*** Opening of Records for processing ***

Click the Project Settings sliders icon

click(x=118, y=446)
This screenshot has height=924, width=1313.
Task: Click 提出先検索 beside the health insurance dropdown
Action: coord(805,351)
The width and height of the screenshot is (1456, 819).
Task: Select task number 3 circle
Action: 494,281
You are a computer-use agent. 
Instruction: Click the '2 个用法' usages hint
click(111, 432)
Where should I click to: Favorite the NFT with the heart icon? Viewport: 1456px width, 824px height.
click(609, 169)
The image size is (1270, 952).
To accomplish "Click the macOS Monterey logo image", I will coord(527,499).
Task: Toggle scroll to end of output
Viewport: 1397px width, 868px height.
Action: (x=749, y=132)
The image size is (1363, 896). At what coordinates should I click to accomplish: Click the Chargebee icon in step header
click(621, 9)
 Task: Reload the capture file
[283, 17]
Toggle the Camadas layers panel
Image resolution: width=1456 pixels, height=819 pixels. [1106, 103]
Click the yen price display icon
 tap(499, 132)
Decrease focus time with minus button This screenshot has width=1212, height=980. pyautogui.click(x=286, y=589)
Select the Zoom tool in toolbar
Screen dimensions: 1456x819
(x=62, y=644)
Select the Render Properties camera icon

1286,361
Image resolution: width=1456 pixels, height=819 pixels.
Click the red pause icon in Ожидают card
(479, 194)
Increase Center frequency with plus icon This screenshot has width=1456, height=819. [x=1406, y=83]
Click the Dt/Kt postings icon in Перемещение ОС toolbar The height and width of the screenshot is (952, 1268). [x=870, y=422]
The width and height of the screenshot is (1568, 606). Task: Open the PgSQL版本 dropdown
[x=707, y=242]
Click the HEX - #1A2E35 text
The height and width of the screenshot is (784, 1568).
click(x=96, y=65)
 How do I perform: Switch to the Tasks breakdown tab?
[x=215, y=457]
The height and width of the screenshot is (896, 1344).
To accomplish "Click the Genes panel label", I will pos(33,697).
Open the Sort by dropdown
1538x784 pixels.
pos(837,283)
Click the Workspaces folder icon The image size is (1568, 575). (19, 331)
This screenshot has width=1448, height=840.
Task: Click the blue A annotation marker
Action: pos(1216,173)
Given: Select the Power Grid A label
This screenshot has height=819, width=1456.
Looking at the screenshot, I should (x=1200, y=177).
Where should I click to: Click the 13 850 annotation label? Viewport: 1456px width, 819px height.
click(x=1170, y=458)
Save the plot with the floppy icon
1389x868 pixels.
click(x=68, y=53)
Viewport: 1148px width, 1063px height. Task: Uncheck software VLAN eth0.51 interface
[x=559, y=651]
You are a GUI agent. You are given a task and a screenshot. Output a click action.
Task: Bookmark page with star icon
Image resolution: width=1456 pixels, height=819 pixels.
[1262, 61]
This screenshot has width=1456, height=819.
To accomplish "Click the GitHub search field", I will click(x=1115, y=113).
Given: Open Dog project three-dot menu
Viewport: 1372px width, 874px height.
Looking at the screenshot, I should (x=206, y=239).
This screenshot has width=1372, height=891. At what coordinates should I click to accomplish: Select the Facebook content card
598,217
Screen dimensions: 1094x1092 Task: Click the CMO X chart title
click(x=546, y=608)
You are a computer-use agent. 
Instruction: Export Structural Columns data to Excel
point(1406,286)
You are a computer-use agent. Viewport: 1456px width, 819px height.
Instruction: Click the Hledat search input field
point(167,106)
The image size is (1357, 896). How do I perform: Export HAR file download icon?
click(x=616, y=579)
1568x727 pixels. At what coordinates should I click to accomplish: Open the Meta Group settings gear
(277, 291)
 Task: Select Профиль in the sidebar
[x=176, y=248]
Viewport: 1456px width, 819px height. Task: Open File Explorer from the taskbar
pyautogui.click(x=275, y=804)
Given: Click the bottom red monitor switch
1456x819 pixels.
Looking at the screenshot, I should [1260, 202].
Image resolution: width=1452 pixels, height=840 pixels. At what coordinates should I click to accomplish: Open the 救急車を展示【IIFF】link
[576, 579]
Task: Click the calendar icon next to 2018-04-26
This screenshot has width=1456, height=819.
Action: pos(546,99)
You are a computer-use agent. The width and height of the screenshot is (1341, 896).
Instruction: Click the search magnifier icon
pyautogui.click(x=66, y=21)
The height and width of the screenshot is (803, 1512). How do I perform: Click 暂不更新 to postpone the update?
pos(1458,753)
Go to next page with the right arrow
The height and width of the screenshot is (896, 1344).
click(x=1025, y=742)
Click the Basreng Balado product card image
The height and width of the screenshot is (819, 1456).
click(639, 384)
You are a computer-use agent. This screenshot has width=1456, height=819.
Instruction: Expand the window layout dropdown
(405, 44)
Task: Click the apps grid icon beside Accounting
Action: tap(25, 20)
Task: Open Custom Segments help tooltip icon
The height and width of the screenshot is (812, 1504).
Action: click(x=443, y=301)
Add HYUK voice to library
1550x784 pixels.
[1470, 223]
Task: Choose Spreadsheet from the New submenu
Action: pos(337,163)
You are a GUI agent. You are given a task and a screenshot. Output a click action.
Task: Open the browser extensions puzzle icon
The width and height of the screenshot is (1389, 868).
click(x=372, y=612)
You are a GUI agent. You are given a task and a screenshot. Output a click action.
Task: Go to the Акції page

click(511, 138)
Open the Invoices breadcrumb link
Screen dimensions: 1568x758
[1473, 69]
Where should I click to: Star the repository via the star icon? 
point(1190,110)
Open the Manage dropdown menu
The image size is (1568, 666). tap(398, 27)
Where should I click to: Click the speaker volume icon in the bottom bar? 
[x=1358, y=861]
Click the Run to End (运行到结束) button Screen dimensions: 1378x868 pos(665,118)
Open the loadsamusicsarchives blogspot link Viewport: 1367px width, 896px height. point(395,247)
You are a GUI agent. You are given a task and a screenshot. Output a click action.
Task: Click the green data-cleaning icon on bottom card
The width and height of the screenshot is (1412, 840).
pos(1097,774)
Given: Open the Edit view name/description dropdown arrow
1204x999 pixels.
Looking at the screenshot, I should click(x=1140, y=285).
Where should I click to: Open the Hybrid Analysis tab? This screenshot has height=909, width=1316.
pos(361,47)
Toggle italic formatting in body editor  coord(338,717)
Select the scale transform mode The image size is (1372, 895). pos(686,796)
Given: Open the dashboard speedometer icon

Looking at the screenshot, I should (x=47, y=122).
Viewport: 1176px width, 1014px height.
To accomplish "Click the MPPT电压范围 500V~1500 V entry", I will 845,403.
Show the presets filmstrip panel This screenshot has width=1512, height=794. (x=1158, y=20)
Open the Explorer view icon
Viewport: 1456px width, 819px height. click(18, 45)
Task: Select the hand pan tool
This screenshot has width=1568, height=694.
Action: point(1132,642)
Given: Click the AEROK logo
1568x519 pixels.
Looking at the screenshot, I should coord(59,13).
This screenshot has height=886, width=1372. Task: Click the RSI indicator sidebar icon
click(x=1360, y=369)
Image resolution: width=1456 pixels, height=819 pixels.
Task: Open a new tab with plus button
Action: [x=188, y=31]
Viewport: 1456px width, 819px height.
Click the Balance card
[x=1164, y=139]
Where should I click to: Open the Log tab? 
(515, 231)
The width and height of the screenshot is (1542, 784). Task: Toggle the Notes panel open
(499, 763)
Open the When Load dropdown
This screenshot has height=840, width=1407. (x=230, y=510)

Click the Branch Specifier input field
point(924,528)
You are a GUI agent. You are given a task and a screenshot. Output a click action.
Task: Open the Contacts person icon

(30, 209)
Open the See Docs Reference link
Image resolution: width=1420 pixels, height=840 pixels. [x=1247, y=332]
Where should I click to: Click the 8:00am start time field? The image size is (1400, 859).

*** Close of Records for processing ***

## Exercise brief
Would you copy out all the entries above without changing a single character?

## Solution for this problem
Click the Project Settings sliders icon

click(x=118, y=446)
This screenshot has height=924, width=1313.
Task: Click 提出先検索 beside the health insurance dropdown
Action: coord(805,351)
The width and height of the screenshot is (1456, 819).
Task: Select task number 3 circle
Action: 494,281
You are a computer-use agent. 
Instruction: Click the '2 个用法' usages hint
click(111, 432)
Where should I click to: Favorite the NFT with the heart icon? Viewport: 1456px width, 824px height.
click(609, 169)
The image size is (1270, 952).
To accomplish "Click the macOS Monterey logo image", I will coord(527,499).
Task: Toggle scroll to end of output
Viewport: 1397px width, 868px height.
Action: (x=749, y=132)
The image size is (1363, 896). At what coordinates should I click to accomplish: Click the Chargebee icon in step header
click(621, 9)
 Task: Reload the capture file
[283, 17]
Toggle the Camadas layers panel
Image resolution: width=1456 pixels, height=819 pixels. [1106, 103]
Click the yen price display icon
 tap(499, 132)
Decrease focus time with minus button This screenshot has width=1212, height=980. pyautogui.click(x=286, y=589)
Select the Zoom tool in toolbar
Screen dimensions: 1456x819
(x=62, y=644)
Select the Render Properties camera icon

1286,361
Image resolution: width=1456 pixels, height=819 pixels.
Click the red pause icon in Ожидают card
(479, 194)
Increase Center frequency with plus icon This screenshot has width=1456, height=819. [x=1406, y=83]
Click the Dt/Kt postings icon in Перемещение ОС toolbar The height and width of the screenshot is (952, 1268). [x=870, y=422]
The width and height of the screenshot is (1568, 606). Task: Open the PgSQL版本 dropdown
[x=707, y=242]
Click the HEX - #1A2E35 text
The height and width of the screenshot is (784, 1568).
click(x=96, y=65)
 How do I perform: Switch to the Tasks breakdown tab?
[x=215, y=457]
The height and width of the screenshot is (896, 1344).
To accomplish "Click the Genes panel label", I will pos(33,697).
Open the Sort by dropdown
1538x784 pixels.
pos(837,283)
Click the Workspaces folder icon The image size is (1568, 575). (19, 331)
This screenshot has width=1448, height=840.
Task: Click the blue A annotation marker
Action: pos(1216,173)
Given: Select the Power Grid A label
This screenshot has height=819, width=1456.
Looking at the screenshot, I should (x=1200, y=177).
Where should I click to: Click the 13 850 annotation label? Viewport: 1456px width, 819px height.
click(x=1170, y=458)
Save the plot with the floppy icon
1389x868 pixels.
click(x=68, y=53)
Viewport: 1148px width, 1063px height. Task: Uncheck software VLAN eth0.51 interface
[x=559, y=651]
You are a GUI agent. You are given a task and a screenshot. Output a click action.
Task: Bookmark page with star icon
Image resolution: width=1456 pixels, height=819 pixels.
[1262, 61]
This screenshot has width=1456, height=819.
To accomplish "Click the GitHub search field", I will click(x=1115, y=113).
Given: Open Dog project three-dot menu
Viewport: 1372px width, 874px height.
Looking at the screenshot, I should (x=206, y=239).
This screenshot has width=1372, height=891. At what coordinates should I click to accomplish: Select the Facebook content card
598,217
Screen dimensions: 1094x1092 Task: Click the CMO X chart title
click(x=546, y=608)
You are a computer-use agent. 
Instruction: Export Structural Columns data to Excel
point(1406,286)
You are a computer-use agent. Viewport: 1456px width, 819px height.
Instruction: Click the Hledat search input field
point(167,106)
The image size is (1357, 896). How do I perform: Export HAR file download icon?
click(x=616, y=579)
1568x727 pixels. At what coordinates should I click to accomplish: Open the Meta Group settings gear
(277, 291)
 Task: Select Профиль in the sidebar
[x=176, y=248]
Viewport: 1456px width, 819px height. Task: Open File Explorer from the taskbar
pyautogui.click(x=275, y=804)
Given: Click the bottom red monitor switch
1456x819 pixels.
Looking at the screenshot, I should [1260, 202].
Image resolution: width=1452 pixels, height=840 pixels. At what coordinates should I click to accomplish: Open the 救急車を展示【IIFF】link
[576, 579]
Task: Click the calendar icon next to 2018-04-26
This screenshot has width=1456, height=819.
Action: pos(546,99)
You are a computer-use agent. The width and height of the screenshot is (1341, 896).
Instruction: Click the search magnifier icon
pyautogui.click(x=66, y=21)
The height and width of the screenshot is (803, 1512). How do I perform: Click 暂不更新 to postpone the update?
pos(1458,753)
Go to next page with the right arrow
The height and width of the screenshot is (896, 1344).
click(x=1025, y=742)
Click the Basreng Balado product card image
The height and width of the screenshot is (819, 1456).
click(639, 384)
You are a computer-use agent. This screenshot has width=1456, height=819.
Instruction: Expand the window layout dropdown
(405, 44)
Task: Click the apps grid icon beside Accounting
Action: tap(25, 20)
Task: Open Custom Segments help tooltip icon
The height and width of the screenshot is (812, 1504).
Action: click(x=443, y=301)
Add HYUK voice to library
1550x784 pixels.
[1470, 223]
Task: Choose Spreadsheet from the New submenu
Action: pos(337,163)
You are a GUI agent. You are given a task and a screenshot. Output a click action.
Task: Open the browser extensions puzzle icon
The width and height of the screenshot is (1389, 868).
click(x=372, y=612)
You are a GUI agent. You are given a task and a screenshot. Output a click action.
Task: Go to the Акції page

click(511, 138)
Open the Invoices breadcrumb link
Screen dimensions: 1568x758
[1473, 69]
Where should I click to: Star the repository via the star icon? 
point(1190,110)
Open the Manage dropdown menu
The image size is (1568, 666). tap(398, 27)
Where should I click to: Click the speaker volume icon in the bottom bar? 
[x=1358, y=861]
Click the Run to End (运行到结束) button Screen dimensions: 1378x868 pos(665,118)
Open the loadsamusicsarchives blogspot link Viewport: 1367px width, 896px height. point(395,247)
You are a GUI agent. You are given a task and a screenshot. Output a click action.
Task: Click the green data-cleaning icon on bottom card
The width and height of the screenshot is (1412, 840).
pos(1097,774)
Given: Open the Edit view name/description dropdown arrow
1204x999 pixels.
Looking at the screenshot, I should click(x=1140, y=285).
Where should I click to: Open the Hybrid Analysis tab? This screenshot has height=909, width=1316.
pos(361,47)
Toggle italic formatting in body editor  coord(338,717)
Select the scale transform mode The image size is (1372, 895). pos(686,796)
Given: Open the dashboard speedometer icon

Looking at the screenshot, I should (x=47, y=122).
Viewport: 1176px width, 1014px height.
To accomplish "Click the MPPT电压范围 500V~1500 V entry", I will 845,403.
Show the presets filmstrip panel This screenshot has width=1512, height=794. (x=1158, y=20)
Open the Explorer view icon
Viewport: 1456px width, 819px height. click(18, 45)
Task: Select the hand pan tool
This screenshot has width=1568, height=694.
Action: point(1132,642)
Given: Click the AEROK logo
1568x519 pixels.
Looking at the screenshot, I should coord(59,13).
This screenshot has height=886, width=1372. Task: Click the RSI indicator sidebar icon
click(x=1360, y=369)
Image resolution: width=1456 pixels, height=819 pixels.
Task: Open a new tab with plus button
Action: [x=188, y=31]
Viewport: 1456px width, 819px height.
Click the Balance card
[x=1164, y=139]
Where should I click to: Open the Log tab? 
(515, 231)
The width and height of the screenshot is (1542, 784). Task: Toggle the Notes panel open
(499, 763)
Open the When Load dropdown
This screenshot has height=840, width=1407. (x=230, y=510)

Click the Branch Specifier input field
point(924,528)
You are a GUI agent. You are given a task and a screenshot. Output a click action.
Task: Open the Contacts person icon

(30, 209)
Open the See Docs Reference link
Image resolution: width=1420 pixels, height=840 pixels. [x=1247, y=332]
Where should I click to: Click the 8:00am start time field? The image size is (1400, 859).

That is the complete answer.